Hey friend! This integral looks a bit like a puzzle, but we have a secret weapon: our table of integrals! It's like a cheat sheet for common integral problems.

1. **Spot the pattern:** First, I look at the integral: $\int \frac{d x}{\sqrt{x^{2}+16}}$. I notice it has an $x^2$ and a number added together under a square root in the bottom. This immediately makes me think of a common form in my table: $\int \frac{du}{\sqrt{u^2 + a^2}}$.

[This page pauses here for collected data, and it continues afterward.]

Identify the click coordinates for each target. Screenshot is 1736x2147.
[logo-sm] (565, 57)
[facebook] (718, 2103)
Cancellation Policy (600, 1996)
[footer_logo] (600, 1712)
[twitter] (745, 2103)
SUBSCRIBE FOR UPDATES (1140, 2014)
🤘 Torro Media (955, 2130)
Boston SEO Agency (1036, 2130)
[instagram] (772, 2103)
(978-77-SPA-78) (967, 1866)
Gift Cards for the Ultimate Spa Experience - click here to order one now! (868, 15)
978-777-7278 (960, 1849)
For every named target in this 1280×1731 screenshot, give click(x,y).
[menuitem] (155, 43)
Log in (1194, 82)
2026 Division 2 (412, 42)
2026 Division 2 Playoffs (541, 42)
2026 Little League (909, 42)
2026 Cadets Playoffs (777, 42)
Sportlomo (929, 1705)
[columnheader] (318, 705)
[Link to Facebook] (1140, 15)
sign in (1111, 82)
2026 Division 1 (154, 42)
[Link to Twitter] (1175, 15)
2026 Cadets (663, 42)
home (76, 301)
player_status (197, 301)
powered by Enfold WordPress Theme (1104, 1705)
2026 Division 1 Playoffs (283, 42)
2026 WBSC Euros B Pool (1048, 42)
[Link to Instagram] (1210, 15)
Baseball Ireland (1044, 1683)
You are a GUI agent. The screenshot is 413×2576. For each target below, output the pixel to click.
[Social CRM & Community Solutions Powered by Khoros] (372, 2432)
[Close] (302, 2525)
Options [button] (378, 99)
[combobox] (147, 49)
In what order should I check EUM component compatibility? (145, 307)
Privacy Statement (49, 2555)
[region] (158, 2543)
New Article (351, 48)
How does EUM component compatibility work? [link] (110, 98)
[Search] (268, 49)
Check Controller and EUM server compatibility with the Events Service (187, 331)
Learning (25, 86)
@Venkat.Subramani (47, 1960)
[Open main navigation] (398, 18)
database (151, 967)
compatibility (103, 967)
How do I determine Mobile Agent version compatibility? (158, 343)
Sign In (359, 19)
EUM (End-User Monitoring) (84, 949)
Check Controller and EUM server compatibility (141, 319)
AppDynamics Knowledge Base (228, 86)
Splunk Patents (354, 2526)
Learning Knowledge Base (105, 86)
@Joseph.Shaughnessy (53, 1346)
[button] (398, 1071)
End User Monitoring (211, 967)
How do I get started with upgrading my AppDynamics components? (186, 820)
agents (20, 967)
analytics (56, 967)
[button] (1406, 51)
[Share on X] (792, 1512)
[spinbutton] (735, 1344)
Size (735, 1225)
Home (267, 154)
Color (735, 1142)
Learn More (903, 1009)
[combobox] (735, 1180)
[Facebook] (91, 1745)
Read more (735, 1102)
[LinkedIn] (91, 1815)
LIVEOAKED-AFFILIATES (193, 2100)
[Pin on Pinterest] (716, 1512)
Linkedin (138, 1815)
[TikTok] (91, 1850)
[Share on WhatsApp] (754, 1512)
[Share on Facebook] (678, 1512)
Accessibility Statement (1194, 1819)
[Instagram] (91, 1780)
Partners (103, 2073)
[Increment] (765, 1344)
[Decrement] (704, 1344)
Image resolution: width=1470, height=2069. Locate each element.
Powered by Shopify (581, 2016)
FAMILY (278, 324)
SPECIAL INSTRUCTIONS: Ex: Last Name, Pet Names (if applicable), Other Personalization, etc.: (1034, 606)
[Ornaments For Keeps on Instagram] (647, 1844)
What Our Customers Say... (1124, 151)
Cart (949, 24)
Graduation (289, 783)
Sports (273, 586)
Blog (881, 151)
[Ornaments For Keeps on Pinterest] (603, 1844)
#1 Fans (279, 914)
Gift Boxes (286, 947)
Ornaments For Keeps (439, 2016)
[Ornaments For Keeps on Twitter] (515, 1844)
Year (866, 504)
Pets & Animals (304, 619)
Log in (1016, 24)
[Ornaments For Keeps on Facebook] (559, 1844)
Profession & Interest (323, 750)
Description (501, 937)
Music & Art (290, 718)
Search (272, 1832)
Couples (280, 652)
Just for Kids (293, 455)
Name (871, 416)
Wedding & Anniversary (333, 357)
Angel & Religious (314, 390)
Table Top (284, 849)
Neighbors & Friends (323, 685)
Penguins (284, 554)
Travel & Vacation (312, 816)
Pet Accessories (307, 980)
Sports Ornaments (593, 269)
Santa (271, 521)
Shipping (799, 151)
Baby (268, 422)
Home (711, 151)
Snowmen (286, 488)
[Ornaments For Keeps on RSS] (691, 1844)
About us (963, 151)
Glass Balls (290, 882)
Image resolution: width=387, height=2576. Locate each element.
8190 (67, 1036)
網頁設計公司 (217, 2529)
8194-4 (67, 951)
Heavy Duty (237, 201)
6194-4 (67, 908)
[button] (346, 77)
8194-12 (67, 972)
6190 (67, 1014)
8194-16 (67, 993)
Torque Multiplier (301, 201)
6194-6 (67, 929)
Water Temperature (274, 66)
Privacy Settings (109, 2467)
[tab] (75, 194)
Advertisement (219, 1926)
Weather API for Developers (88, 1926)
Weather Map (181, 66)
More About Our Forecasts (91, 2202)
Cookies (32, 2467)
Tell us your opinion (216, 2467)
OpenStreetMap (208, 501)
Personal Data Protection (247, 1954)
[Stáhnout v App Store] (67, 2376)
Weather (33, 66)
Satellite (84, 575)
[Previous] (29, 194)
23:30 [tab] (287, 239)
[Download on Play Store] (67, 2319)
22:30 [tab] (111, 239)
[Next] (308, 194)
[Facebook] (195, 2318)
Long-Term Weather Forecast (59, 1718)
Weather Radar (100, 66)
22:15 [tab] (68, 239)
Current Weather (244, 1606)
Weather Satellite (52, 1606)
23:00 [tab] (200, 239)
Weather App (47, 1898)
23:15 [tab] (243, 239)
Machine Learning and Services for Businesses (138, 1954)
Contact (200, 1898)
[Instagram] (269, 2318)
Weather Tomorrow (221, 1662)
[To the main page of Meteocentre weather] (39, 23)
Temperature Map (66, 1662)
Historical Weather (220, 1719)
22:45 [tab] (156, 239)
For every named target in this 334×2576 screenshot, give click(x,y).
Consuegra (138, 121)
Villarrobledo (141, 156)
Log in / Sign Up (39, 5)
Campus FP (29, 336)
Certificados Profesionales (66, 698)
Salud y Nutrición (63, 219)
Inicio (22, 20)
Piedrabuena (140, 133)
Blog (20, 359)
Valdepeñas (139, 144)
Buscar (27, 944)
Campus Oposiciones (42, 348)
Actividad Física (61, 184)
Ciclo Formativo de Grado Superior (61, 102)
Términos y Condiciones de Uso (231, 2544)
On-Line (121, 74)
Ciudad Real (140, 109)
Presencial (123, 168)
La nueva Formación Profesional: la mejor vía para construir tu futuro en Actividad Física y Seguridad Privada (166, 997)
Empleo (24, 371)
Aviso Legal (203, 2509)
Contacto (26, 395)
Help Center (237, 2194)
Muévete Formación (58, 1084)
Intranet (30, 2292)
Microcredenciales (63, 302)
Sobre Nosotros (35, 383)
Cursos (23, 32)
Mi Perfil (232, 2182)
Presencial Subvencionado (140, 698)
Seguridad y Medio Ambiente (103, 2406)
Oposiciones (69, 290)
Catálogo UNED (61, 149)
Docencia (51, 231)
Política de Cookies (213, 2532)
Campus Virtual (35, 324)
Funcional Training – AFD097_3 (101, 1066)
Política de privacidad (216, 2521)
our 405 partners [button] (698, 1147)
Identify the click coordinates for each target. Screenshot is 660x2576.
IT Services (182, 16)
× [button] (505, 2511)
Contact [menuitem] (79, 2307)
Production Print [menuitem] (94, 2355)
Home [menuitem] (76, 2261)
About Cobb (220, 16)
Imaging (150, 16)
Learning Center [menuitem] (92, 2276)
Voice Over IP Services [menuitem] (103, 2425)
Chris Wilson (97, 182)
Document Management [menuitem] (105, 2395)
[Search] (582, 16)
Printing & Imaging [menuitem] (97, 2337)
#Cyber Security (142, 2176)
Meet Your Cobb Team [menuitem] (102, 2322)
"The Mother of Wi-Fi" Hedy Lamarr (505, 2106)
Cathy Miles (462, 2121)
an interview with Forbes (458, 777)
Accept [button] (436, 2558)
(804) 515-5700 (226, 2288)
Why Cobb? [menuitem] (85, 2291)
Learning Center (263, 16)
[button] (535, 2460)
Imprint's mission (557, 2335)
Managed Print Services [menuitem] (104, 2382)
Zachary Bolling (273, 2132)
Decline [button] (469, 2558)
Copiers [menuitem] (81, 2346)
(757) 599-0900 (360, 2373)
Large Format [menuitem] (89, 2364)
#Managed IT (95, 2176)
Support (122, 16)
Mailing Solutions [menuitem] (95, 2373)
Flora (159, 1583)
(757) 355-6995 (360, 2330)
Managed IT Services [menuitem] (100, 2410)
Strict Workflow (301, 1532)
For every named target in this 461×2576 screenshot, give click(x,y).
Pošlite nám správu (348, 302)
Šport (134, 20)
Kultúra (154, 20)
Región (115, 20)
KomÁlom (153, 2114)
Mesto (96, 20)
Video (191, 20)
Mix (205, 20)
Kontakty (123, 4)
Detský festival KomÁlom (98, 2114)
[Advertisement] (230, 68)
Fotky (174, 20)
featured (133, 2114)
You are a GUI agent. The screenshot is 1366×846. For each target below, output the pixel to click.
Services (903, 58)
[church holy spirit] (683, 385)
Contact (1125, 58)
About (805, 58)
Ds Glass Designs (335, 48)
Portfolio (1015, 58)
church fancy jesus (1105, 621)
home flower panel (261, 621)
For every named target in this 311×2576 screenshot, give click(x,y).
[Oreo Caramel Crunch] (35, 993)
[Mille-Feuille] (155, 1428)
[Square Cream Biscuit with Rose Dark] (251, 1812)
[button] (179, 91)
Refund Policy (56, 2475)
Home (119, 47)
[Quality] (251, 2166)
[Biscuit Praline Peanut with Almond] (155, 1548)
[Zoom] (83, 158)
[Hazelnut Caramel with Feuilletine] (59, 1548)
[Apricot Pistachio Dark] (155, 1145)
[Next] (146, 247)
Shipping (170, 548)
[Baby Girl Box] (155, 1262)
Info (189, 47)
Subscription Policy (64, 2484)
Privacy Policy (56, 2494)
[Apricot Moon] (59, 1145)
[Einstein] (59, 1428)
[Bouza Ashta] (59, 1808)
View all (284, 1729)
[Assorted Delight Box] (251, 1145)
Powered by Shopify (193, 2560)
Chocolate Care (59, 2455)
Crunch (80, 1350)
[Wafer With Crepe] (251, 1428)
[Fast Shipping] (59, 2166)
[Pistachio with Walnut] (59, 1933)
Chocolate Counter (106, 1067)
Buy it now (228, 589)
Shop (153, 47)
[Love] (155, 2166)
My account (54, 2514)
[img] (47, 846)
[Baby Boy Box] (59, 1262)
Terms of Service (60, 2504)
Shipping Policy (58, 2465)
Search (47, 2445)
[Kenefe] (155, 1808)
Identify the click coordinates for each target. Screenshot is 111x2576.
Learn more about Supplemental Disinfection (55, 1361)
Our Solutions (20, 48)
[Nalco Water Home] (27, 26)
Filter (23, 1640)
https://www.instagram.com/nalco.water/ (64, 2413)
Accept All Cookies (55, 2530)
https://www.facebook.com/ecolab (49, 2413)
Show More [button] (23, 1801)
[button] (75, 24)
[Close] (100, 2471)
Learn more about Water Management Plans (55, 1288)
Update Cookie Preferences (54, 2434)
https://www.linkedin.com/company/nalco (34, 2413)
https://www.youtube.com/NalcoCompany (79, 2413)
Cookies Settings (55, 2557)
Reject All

2. **Match the pieces:** I compare my problem to that general form.
* My $x$ is like the $u$ in the formula. So, $u=x$.
* My $16$ is like the $a^2$ in the formula. So, $a^2 = 16$. To find $a$, I think, "What number times itself gives 16?" That's $4$, so $a=4$.

3. **Look up the rule:** Now, I find the entry in my integral table that matches $\int \frac{du}{\sqrt{u^2 + a^2}}$. My table says the answer for this form is $\ln |u + \sqrt{u^2 + a^2}| + C$. (The $C$ is just a constant we always add for indefinite integrals, like a little bonus number!)

4. **Plug it in:** Finally, I just substitute my $u=x$ and $a=4$ back into the answer from the table.
So, it becomes $\ln |x + \sqrt{x^{2}+4^2}| + C$.
Which simplifies to $\ln |x + \sqrt{x^{2}+16}| + C$.

And that's it! It's like finding the right key for a lock!